◆ **GOAL OF THE EXERCISE**
Each line from the one holding "Viewport: 1904px width, 630px height." to the end of the data below must be output verbatim, with no other lines.
DATASET EXCERPTS section start
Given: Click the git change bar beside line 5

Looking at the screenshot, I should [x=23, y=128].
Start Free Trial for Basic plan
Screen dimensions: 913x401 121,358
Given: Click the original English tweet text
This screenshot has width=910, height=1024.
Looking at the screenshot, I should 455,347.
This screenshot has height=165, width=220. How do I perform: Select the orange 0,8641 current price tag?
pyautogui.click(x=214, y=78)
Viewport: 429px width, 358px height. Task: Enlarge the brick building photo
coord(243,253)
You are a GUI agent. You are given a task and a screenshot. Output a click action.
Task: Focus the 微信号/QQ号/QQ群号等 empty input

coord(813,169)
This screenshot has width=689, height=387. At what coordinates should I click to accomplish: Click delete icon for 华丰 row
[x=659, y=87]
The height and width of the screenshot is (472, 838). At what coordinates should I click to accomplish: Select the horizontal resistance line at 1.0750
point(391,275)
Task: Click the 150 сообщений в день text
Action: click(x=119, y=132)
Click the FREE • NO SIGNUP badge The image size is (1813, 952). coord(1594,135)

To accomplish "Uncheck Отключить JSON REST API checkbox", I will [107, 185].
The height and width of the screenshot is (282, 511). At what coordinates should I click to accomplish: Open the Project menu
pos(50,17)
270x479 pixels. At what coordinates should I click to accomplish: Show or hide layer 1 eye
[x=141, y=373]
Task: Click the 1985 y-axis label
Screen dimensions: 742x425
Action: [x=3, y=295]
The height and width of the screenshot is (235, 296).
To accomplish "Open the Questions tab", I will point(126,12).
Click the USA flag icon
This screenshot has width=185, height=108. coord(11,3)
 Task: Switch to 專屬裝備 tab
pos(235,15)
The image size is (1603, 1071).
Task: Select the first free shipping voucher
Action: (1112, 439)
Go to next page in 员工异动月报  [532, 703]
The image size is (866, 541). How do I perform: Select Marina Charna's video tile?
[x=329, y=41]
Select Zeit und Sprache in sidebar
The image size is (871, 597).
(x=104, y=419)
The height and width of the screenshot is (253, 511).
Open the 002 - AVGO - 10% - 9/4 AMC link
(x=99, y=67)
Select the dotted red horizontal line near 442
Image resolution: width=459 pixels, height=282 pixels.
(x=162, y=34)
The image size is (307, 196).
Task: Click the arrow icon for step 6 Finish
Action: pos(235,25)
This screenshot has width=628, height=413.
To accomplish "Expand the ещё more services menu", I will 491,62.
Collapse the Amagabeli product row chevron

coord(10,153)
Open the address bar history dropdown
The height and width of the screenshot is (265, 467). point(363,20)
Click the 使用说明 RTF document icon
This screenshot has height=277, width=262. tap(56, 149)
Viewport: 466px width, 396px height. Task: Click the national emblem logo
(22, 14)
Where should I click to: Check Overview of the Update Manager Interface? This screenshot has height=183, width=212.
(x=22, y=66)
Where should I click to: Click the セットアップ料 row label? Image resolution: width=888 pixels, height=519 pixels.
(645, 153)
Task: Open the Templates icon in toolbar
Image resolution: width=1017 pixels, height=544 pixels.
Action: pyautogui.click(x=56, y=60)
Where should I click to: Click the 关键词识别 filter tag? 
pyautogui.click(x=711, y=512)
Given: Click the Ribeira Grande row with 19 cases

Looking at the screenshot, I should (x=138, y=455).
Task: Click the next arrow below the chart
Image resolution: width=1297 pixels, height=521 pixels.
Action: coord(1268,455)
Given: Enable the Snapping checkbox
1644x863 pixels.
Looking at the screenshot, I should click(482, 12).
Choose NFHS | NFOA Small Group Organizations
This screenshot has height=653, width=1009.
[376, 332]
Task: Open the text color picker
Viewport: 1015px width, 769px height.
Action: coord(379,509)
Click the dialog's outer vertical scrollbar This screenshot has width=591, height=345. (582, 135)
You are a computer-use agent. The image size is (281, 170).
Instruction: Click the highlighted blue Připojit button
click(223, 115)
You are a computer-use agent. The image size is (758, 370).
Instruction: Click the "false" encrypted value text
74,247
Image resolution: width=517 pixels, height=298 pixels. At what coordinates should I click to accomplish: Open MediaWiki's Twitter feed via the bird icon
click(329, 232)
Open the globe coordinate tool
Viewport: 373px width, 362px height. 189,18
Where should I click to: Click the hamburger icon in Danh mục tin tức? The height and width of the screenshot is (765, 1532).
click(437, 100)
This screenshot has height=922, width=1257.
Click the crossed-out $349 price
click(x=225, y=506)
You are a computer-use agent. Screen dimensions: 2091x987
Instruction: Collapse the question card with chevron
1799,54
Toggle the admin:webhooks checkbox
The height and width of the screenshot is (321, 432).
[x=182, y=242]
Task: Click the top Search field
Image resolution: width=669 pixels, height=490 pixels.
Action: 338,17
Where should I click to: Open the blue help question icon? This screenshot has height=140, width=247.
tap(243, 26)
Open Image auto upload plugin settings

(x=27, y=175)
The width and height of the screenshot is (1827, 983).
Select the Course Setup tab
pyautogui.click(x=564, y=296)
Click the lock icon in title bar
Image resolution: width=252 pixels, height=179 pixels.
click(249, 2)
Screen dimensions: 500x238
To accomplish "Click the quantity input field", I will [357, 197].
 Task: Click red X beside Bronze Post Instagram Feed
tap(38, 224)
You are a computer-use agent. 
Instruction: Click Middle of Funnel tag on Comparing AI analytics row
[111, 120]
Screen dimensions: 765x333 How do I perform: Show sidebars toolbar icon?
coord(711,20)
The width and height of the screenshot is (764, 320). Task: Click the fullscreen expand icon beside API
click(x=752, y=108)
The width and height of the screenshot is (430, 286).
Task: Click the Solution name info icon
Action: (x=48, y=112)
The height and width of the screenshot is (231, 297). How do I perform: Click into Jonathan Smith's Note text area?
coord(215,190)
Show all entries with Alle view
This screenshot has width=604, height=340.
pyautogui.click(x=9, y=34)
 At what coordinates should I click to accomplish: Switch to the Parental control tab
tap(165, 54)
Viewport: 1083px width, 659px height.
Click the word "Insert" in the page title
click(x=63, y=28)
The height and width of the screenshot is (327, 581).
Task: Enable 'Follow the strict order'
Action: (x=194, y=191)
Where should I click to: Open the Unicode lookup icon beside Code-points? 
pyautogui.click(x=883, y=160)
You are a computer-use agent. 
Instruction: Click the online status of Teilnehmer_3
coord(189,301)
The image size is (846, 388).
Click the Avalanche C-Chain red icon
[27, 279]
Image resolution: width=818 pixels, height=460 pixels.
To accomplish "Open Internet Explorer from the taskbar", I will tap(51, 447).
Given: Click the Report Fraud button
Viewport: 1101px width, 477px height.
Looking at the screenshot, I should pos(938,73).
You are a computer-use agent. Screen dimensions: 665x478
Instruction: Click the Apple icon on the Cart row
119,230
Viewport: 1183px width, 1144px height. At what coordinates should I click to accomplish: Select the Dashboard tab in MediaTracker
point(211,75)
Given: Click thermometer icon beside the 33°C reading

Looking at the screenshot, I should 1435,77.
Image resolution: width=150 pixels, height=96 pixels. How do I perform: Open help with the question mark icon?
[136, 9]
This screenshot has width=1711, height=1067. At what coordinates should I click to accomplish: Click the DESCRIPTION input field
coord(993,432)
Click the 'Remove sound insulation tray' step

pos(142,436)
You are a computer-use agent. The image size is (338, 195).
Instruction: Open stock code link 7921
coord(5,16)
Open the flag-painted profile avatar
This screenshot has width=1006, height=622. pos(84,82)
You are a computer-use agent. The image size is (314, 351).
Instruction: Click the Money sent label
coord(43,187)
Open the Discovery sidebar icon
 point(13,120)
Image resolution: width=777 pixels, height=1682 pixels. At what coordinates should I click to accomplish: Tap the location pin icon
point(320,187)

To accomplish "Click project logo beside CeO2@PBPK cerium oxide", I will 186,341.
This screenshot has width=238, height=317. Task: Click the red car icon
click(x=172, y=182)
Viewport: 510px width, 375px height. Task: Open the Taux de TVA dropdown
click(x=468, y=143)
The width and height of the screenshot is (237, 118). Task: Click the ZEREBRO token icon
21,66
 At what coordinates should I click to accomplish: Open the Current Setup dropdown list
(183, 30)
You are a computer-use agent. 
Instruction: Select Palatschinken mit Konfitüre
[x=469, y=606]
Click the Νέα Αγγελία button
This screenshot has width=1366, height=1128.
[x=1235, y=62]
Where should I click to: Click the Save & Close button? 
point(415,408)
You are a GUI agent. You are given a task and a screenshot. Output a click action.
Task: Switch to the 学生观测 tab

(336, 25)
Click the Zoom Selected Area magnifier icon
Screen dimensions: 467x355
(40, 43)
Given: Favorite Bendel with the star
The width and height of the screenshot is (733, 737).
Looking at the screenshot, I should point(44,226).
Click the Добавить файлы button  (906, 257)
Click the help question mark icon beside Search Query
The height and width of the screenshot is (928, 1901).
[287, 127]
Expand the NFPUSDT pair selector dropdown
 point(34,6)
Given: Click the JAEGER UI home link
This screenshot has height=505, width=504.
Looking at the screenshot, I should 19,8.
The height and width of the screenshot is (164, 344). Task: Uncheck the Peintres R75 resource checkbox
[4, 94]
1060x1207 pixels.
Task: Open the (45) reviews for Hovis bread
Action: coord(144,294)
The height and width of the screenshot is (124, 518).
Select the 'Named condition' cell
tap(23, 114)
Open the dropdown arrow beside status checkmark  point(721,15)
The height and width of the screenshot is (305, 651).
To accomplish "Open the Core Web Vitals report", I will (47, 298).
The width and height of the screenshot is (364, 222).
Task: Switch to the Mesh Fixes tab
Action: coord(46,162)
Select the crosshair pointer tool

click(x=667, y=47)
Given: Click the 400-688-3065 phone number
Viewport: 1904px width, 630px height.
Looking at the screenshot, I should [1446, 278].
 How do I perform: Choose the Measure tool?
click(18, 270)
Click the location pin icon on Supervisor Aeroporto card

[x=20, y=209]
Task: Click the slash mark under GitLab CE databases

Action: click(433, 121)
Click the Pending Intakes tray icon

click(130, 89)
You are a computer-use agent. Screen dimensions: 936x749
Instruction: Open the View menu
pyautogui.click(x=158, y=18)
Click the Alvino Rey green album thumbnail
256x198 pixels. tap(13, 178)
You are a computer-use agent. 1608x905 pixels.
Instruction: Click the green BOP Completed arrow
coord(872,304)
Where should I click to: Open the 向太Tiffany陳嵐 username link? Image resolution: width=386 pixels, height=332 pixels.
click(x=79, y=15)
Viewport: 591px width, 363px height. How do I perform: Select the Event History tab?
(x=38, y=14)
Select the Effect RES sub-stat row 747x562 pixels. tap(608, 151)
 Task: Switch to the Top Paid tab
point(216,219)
DATASET EXCERPTS section end
◆ **YOUR RESPONSE**
Viewport: 1904px width, 630px height.
Looking at the screenshot, I should [1446, 278].
 How do I perform: Choose the Measure tool?
click(18, 270)
Click the location pin icon on Supervisor Aeroporto card

[x=20, y=209]
Task: Click the slash mark under GitLab CE databases

Action: click(433, 121)
Click the Pending Intakes tray icon

click(130, 89)
You are a computer-use agent. Screen dimensions: 936x749
Instruction: Open the View menu
pyautogui.click(x=158, y=18)
Click the Alvino Rey green album thumbnail
256x198 pixels. tap(13, 178)
You are a computer-use agent. 1608x905 pixels.
Instruction: Click the green BOP Completed arrow
coord(872,304)
Where should I click to: Open the 向太Tiffany陳嵐 username link? Image resolution: width=386 pixels, height=332 pixels.
click(x=79, y=15)
Viewport: 591px width, 363px height. How do I perform: Select the Event History tab?
(x=38, y=14)
Select the Effect RES sub-stat row 747x562 pixels. tap(608, 151)
 Task: Switch to the Top Paid tab
point(216,219)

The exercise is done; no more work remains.